Valérie se réveilla vers 8h du matin ce dimanche. Elle se leva en silence et se dirigea vers la salle de bain. Elle en sortit vers 8h30, propre et fraîche. Elle alla dans la cuisine. Elle savait qu’il n’y avait pas grand-chose dans ses placards, mais il faudrait bien que cela suffise. Des coups légers à la porte la firent se retourner. C’était Quentin.

            « Bonjour, chuchota-t-il.

            -Bonjour, répondit-elle. Bien dormi ?

            -Vous n’imaginez pas à quel point. Ca faisait longtemps que je n’avais pas dormi sur un matelas. Alors même un pneumatique, ça m’allait très bien. Vous savez que vous prenez des risques en nous abritant ?

            -Oui, je sais. Mais vous êtes innocents. Et visiblement un gros truc se prépare.

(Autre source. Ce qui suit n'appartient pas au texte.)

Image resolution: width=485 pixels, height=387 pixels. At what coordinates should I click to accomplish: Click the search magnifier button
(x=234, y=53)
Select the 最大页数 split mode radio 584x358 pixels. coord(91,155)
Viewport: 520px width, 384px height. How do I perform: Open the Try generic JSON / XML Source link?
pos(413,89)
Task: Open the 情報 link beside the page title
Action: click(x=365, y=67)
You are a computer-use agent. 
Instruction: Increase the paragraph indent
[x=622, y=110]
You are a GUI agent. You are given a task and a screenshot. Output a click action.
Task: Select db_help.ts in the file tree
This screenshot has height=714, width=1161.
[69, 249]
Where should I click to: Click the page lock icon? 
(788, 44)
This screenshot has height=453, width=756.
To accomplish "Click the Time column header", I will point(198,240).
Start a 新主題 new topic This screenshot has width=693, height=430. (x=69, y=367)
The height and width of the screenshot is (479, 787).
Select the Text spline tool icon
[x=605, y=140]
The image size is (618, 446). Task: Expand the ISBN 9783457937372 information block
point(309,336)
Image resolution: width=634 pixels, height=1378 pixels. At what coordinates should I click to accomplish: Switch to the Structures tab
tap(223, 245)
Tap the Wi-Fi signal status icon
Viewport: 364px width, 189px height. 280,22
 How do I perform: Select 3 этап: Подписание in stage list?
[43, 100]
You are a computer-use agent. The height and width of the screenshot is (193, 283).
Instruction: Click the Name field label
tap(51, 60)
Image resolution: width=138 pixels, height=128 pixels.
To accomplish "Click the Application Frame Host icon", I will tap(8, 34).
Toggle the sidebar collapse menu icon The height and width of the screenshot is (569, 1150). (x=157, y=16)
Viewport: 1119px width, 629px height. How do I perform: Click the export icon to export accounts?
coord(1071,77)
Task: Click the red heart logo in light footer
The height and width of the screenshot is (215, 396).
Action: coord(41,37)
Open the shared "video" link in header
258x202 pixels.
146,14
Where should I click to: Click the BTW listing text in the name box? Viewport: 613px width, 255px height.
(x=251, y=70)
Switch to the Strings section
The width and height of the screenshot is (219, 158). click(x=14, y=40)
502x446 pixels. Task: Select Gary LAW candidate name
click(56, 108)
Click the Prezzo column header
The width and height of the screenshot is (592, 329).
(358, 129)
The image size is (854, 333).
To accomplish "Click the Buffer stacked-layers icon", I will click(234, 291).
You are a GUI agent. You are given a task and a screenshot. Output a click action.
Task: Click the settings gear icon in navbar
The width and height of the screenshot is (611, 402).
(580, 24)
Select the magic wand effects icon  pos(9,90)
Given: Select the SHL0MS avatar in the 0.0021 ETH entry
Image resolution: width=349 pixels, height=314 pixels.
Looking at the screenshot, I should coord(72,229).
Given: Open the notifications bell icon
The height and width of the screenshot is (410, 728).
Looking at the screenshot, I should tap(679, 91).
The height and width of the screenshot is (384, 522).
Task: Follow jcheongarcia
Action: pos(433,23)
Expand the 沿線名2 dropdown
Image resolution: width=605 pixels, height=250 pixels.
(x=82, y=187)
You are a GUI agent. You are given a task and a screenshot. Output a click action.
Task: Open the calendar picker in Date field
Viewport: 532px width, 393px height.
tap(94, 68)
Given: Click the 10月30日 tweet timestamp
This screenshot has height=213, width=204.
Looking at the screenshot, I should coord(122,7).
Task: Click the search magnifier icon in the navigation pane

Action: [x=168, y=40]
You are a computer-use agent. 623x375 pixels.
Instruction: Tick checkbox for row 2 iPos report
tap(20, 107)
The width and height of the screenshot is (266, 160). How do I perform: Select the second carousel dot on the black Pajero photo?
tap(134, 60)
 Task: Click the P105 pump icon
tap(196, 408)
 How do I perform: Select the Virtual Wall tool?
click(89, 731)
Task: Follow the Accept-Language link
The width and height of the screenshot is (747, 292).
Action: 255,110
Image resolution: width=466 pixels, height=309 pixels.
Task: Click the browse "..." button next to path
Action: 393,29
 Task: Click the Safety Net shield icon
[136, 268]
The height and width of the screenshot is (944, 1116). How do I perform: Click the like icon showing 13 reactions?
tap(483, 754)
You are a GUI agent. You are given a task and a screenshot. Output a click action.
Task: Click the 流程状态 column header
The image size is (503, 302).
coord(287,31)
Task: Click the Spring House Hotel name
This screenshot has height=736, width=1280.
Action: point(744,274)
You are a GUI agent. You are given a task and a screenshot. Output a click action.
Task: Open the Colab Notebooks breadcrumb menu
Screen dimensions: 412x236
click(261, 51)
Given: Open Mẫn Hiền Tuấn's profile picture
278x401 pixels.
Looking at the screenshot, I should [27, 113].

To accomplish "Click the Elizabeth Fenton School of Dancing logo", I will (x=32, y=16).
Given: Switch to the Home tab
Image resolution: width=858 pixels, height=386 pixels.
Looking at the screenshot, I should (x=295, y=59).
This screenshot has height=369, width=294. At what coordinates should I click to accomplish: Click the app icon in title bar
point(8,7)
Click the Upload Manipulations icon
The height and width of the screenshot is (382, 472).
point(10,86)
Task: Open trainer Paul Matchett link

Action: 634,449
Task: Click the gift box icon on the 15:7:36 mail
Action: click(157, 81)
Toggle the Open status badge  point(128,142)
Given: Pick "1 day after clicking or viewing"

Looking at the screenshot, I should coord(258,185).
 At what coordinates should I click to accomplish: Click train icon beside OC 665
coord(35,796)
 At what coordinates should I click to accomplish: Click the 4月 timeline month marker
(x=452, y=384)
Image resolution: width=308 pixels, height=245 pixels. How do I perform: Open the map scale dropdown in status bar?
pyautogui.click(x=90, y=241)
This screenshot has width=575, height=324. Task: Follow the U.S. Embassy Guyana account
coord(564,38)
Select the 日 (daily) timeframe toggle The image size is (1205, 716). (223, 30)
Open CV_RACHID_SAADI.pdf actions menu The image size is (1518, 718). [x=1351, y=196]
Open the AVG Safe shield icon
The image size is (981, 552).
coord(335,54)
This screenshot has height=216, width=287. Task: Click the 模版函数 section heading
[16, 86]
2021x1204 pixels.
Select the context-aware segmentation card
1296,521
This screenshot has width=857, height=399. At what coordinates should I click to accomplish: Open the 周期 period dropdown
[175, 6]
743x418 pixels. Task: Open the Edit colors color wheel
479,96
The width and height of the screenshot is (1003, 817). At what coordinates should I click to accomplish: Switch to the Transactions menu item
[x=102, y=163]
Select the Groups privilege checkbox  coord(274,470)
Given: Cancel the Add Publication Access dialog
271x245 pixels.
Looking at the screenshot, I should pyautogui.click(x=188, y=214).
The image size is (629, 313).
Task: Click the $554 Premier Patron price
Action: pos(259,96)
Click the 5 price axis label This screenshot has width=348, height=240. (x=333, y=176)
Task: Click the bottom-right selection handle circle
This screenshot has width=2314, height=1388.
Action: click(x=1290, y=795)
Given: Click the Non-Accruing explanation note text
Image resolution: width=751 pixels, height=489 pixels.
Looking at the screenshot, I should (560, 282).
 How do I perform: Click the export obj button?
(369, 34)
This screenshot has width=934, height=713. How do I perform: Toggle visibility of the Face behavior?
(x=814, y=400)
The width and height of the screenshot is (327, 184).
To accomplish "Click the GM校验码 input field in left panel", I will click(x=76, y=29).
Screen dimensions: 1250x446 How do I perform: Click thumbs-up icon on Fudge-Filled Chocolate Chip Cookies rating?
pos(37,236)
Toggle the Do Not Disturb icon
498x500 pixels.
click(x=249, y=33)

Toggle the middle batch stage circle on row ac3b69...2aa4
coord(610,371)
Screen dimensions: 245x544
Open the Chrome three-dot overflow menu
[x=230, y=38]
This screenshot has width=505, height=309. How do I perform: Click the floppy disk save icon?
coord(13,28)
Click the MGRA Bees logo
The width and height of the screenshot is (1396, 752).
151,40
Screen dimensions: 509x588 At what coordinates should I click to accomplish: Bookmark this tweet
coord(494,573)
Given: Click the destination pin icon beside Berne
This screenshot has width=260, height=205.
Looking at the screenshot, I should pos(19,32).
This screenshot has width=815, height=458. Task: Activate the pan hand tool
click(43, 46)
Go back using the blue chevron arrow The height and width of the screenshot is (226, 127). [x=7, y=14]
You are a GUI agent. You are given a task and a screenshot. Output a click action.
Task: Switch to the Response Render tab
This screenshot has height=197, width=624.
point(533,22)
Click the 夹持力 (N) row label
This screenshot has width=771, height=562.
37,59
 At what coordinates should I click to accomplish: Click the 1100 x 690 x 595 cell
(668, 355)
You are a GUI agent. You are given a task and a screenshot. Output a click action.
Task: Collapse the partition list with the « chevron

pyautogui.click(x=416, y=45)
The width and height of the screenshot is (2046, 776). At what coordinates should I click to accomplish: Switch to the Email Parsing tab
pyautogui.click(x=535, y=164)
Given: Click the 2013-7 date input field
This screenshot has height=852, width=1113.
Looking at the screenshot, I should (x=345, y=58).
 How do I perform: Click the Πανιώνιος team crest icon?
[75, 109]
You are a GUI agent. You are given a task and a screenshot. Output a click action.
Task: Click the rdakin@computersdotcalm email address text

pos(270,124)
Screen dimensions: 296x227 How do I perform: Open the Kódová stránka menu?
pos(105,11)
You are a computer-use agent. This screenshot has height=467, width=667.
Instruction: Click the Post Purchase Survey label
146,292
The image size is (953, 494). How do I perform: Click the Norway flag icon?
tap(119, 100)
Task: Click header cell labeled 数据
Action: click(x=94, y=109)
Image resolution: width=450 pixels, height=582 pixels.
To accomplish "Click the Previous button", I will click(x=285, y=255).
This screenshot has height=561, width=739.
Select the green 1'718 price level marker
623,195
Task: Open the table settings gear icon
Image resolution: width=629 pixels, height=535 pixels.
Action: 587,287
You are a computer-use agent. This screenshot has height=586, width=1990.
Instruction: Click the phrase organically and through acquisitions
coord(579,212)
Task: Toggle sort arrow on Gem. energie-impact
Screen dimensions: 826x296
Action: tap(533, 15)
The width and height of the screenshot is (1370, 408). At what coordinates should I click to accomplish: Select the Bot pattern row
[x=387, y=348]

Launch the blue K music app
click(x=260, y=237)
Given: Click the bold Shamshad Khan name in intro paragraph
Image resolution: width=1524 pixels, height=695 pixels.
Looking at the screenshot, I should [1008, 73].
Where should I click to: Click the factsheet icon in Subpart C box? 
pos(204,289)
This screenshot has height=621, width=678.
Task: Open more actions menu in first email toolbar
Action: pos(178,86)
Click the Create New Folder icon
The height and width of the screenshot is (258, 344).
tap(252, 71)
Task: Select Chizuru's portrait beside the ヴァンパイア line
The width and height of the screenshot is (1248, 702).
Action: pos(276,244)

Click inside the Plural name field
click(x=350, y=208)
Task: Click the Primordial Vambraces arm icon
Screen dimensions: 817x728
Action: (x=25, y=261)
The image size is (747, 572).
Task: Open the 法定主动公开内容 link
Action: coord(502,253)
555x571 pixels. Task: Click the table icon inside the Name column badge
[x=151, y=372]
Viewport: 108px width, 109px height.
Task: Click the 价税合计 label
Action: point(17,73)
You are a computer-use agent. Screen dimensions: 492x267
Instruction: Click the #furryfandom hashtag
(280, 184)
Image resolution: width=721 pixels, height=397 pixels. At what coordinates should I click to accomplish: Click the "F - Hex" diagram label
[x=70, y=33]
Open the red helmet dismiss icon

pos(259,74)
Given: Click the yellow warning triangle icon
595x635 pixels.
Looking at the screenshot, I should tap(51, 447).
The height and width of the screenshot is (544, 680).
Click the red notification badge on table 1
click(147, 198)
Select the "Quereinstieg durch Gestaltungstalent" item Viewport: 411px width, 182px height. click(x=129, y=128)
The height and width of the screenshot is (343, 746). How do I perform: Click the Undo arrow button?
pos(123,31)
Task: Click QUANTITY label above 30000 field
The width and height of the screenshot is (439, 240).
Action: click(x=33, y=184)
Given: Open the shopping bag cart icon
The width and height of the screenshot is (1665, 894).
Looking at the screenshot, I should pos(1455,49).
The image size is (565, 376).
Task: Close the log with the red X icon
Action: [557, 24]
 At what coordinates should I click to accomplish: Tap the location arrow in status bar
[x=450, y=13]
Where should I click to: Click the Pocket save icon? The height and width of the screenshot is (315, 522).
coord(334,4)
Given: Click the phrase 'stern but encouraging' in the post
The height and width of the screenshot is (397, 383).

On doit empêcher cela.

            -C’est vrai. En tout cas cette histoire aura eu au moins une répercussion positive.

            -Laquelle ?

            -Nous nous sommes rencontrés. »

            Valérie regarda Quentin d’un air intrigué. Il n’avait pas l’air de plaisanter. Elle ouvrit la bouche pour dire quelque chose, mais elle fut interrompue par l’intervention de Xavier.

            « Bonjour tout le monde, dit-il. Quentin, réveille les autres, on fait le point dans une heure dans le salon. »

            Celui-ci s’exécuta et après un petit déjeuner frugal, les six habitants de l’appartement se retrouvèrent dans le salon.

            « Mademoiselle Argentcentime, dit Xavier, nous allons avoir besoin de vous. La remise de légion d’honneur à mon sosie a lieu après-demain. Savez-vous à quelle heure est la cérémonie ?

            -14h, répondit Valérie.

            -Où ?

            -A l’Elysée.

            -Qui sera chargé de la sécurité ?

            -Pi.

            -C’est pas bon ça. Qui sera là ?

            -Le Président, son épouse, quelques généraux, votre sœur Jeanne, Pi et ses hommes.

            -Pas de journalistes ?

            -Deux. Pour TF1.

            -Bien. Alors cet après-midi, quand vous irez travailler, j’ai besoin que vous vous procuriez les plans de l’Elysée, ainsi que le déploiement des troupes de sécurité. J’aurai aussi besoin du programme de déroulement de la cérémonie.

            -Je vous aurai ça.

            -Pouvez-vous vous arranger pour aller à la cérémonie ? Ca nous simplifierait les choses.

            -Oui, c’est moi qui envoie les cartons. Je peux en garder un pour moi. Et me rajouter sur la liste. C’est facile.

            -Faites-le alors. Une fois que nous aurons tout cela, on pourra décider de comment intervenir.

            -Attendez, vous voulez intervenir pendant la cérémonie ?

            -Oui. Ma maison est trop gardée pour y intervenir je pense. Et comme ça on les prendra la main dans le sac. Mais on n’a pas le droit à l’erreur. Autre chose : ne dites rien à personne. Ne faites confiance à personne. Pi n’est peut-être pas la seule personne impliquée dans cette affaire. A mon avis, ça va chercher plus loin. Mais je ne sais pas où. Mais notre premier objectif n’est pas de démasquer tout le monde, c’est d’éviter cet attentat. Entendu ?

            -Bien, dit Valérie. Vous savez que je risque de perdre mon poste si l’on s’aperçoit que j’ai eu accès aux plans de déploiement des troupes.

            -Dans 72h, c’est à vous que l’on remettra une médaille si nous réussissons. Et si nous échouons et qu’ils découvrent que vous nous avez aidés, ils vous tueront. Ils ont fait cela avec l’inspecteur Gar déjà. Ils tuent tous ceux qui savent la vérité ou qui auraient pu la savoir en entrant en contact avec nous. Ces mecs sont déterminés. »

            Xavier s’assit. Les autres restèrent silencieux. Valérie regarda sa montre : il était 10h. Elle se leva.

            « Je vais me préparer, dit-elle. Je rentrerai sûrement tard ce soir. Mais je ferai des courses. Surtout ne sortez pas et restez silencieux. Personne ne doit savoir que vous êtes ici. »

            Elle sortit du salon, enfila une veste grise et prit son sac à main. Elle fit un signe de la main aux jeunes et sortit de l’appartement.

            « Quelle fille épatante, » s’exclama Quentin.